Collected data
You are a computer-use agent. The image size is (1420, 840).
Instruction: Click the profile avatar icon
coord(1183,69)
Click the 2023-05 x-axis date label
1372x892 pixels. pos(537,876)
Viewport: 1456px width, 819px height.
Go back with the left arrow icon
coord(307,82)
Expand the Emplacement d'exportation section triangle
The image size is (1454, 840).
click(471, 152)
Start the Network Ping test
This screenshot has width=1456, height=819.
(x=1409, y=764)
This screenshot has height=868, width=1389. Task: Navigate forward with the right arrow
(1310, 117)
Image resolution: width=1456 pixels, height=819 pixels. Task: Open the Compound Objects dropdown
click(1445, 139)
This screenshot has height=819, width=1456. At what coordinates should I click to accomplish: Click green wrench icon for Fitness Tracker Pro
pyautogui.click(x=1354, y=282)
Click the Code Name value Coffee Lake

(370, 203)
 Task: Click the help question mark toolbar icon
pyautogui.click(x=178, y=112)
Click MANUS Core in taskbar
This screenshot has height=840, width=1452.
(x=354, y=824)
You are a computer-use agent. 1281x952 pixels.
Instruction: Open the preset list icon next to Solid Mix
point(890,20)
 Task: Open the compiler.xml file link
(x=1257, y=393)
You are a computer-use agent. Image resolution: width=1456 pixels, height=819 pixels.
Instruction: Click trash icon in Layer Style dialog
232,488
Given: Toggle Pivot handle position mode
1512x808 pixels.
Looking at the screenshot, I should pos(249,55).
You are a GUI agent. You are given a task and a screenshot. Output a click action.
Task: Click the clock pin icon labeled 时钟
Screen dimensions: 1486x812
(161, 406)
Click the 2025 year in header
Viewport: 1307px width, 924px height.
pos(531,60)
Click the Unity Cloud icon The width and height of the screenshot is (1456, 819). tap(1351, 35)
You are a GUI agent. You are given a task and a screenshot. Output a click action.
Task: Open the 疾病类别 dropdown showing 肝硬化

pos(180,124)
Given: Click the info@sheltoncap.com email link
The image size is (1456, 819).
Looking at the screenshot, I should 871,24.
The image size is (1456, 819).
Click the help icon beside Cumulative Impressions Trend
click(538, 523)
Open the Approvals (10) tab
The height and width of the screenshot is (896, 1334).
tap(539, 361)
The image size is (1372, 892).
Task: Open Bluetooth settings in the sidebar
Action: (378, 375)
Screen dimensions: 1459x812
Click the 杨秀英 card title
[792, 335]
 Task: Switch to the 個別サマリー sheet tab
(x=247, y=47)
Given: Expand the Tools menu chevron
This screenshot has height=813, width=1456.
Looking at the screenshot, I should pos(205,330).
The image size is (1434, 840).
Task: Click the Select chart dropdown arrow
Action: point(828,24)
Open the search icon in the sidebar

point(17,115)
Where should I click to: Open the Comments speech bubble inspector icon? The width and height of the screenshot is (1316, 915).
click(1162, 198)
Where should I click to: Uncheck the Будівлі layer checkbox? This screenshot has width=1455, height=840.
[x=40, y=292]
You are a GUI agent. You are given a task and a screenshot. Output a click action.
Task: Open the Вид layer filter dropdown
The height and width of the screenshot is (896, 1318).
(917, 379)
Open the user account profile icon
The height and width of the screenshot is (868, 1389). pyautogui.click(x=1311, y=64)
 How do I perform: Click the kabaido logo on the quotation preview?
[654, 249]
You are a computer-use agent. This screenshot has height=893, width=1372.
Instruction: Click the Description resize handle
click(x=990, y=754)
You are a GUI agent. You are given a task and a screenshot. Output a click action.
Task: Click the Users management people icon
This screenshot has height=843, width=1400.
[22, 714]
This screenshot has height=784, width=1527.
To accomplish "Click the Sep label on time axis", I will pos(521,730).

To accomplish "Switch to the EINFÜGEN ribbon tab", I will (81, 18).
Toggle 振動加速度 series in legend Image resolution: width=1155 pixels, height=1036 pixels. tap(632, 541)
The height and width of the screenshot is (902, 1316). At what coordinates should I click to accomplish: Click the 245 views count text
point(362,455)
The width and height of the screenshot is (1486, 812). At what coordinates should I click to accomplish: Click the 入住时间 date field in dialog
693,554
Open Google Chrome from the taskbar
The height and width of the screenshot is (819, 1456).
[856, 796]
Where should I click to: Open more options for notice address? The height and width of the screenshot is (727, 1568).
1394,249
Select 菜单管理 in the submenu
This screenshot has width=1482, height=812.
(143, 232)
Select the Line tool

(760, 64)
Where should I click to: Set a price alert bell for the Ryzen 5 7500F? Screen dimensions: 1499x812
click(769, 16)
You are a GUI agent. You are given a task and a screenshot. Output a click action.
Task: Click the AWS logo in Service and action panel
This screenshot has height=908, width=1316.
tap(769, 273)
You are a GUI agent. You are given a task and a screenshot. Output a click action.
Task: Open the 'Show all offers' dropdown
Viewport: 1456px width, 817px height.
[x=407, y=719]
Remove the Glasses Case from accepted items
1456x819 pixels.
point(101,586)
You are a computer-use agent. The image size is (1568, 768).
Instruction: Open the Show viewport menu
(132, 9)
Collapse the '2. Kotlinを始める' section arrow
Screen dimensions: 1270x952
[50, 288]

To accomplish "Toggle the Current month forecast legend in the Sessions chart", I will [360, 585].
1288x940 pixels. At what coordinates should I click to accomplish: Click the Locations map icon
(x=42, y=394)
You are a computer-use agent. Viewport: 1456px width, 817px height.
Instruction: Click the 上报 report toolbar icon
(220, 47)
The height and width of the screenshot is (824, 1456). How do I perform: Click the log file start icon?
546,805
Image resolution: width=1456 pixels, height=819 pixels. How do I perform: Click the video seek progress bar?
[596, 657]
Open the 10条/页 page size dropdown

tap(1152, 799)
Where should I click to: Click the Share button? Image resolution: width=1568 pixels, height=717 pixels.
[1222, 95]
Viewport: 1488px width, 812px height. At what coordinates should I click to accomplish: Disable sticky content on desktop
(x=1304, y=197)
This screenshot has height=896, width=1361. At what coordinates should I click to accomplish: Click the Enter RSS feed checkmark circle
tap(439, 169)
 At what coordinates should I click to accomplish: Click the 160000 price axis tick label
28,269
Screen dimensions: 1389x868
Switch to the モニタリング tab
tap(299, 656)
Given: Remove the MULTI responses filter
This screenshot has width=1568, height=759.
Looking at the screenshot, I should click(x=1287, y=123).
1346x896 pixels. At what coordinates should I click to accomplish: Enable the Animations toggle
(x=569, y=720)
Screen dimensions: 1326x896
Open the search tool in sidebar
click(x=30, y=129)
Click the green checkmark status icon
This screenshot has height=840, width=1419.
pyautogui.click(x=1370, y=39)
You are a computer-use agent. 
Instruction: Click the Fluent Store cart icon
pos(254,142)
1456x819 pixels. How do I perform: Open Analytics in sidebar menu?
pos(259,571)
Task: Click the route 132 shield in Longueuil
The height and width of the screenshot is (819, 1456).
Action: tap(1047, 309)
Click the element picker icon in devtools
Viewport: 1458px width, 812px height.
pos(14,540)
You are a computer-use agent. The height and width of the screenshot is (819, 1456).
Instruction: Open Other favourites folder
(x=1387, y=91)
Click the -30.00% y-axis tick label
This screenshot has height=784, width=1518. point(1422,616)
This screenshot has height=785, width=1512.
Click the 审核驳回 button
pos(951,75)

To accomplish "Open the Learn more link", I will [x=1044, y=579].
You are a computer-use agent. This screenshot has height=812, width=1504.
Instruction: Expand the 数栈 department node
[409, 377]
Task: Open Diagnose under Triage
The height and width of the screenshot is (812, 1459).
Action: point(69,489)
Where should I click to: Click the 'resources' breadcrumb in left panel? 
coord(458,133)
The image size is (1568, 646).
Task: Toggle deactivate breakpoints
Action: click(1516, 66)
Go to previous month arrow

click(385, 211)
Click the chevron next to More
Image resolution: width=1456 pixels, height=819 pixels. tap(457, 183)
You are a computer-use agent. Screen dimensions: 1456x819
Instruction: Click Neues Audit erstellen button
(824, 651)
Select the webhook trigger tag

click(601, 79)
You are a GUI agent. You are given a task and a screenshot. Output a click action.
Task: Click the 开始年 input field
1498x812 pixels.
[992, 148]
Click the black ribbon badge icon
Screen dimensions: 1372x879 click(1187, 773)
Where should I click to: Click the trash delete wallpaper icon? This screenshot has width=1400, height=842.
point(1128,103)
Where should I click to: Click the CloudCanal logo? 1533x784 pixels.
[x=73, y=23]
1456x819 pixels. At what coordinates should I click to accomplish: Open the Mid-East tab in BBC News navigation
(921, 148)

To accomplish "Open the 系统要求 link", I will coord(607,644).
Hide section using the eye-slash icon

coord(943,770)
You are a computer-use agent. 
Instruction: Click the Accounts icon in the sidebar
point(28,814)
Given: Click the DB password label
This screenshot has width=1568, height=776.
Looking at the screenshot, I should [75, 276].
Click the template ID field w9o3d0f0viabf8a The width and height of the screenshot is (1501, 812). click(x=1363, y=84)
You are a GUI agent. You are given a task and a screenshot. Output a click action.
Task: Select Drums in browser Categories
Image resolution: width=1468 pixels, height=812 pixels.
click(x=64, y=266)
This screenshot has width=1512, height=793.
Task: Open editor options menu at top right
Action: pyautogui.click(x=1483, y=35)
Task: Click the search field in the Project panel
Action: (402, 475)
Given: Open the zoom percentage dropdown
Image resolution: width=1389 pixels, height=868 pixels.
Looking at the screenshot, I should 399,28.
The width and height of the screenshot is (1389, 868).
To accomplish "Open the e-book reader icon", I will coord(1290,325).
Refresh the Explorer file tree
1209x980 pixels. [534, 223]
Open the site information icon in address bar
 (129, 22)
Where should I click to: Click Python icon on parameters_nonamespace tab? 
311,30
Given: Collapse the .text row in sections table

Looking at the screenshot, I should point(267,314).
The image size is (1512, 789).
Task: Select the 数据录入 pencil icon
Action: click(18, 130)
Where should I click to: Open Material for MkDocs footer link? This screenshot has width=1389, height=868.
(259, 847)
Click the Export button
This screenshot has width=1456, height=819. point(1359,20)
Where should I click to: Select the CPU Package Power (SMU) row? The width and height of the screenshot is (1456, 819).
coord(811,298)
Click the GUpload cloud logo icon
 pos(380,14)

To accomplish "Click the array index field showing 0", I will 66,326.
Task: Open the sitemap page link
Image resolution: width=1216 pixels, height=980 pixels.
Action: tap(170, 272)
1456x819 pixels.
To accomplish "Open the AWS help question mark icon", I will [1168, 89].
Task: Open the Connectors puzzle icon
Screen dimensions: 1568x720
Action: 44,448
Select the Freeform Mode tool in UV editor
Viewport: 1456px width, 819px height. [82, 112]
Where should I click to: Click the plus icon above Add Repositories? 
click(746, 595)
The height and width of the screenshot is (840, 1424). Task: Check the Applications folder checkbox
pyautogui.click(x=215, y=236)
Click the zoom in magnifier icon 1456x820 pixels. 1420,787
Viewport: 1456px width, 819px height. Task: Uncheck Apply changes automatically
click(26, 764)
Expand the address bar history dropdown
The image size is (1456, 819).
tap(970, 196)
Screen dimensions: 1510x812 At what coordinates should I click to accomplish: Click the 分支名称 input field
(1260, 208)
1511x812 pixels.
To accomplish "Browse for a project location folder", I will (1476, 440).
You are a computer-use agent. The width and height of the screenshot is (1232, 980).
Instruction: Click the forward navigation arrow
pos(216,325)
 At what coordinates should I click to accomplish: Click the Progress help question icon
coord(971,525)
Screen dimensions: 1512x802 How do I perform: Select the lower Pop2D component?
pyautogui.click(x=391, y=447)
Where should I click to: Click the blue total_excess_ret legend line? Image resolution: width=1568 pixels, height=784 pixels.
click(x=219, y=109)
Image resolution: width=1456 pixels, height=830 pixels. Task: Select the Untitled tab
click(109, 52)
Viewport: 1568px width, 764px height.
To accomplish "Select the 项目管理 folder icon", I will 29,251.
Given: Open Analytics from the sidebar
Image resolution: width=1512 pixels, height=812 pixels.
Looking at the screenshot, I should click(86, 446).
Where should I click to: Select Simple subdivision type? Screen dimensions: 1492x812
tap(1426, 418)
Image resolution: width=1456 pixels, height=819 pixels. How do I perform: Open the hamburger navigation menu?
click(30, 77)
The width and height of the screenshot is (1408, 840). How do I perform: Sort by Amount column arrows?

> WHAT THE TASK REQUIRES:
Among the entries above, find the line with "Open the Approvals (10) tab" and the line with "Screen dimensions: 1459x812"; give again exactly these two lines and all lines between them.

> FINAL ANSWER:
Open the Approvals (10) tab
The height and width of the screenshot is (896, 1334).
tap(539, 361)
The image size is (1372, 892).
Task: Open Bluetooth settings in the sidebar
Action: (378, 375)
Screen dimensions: 1459x812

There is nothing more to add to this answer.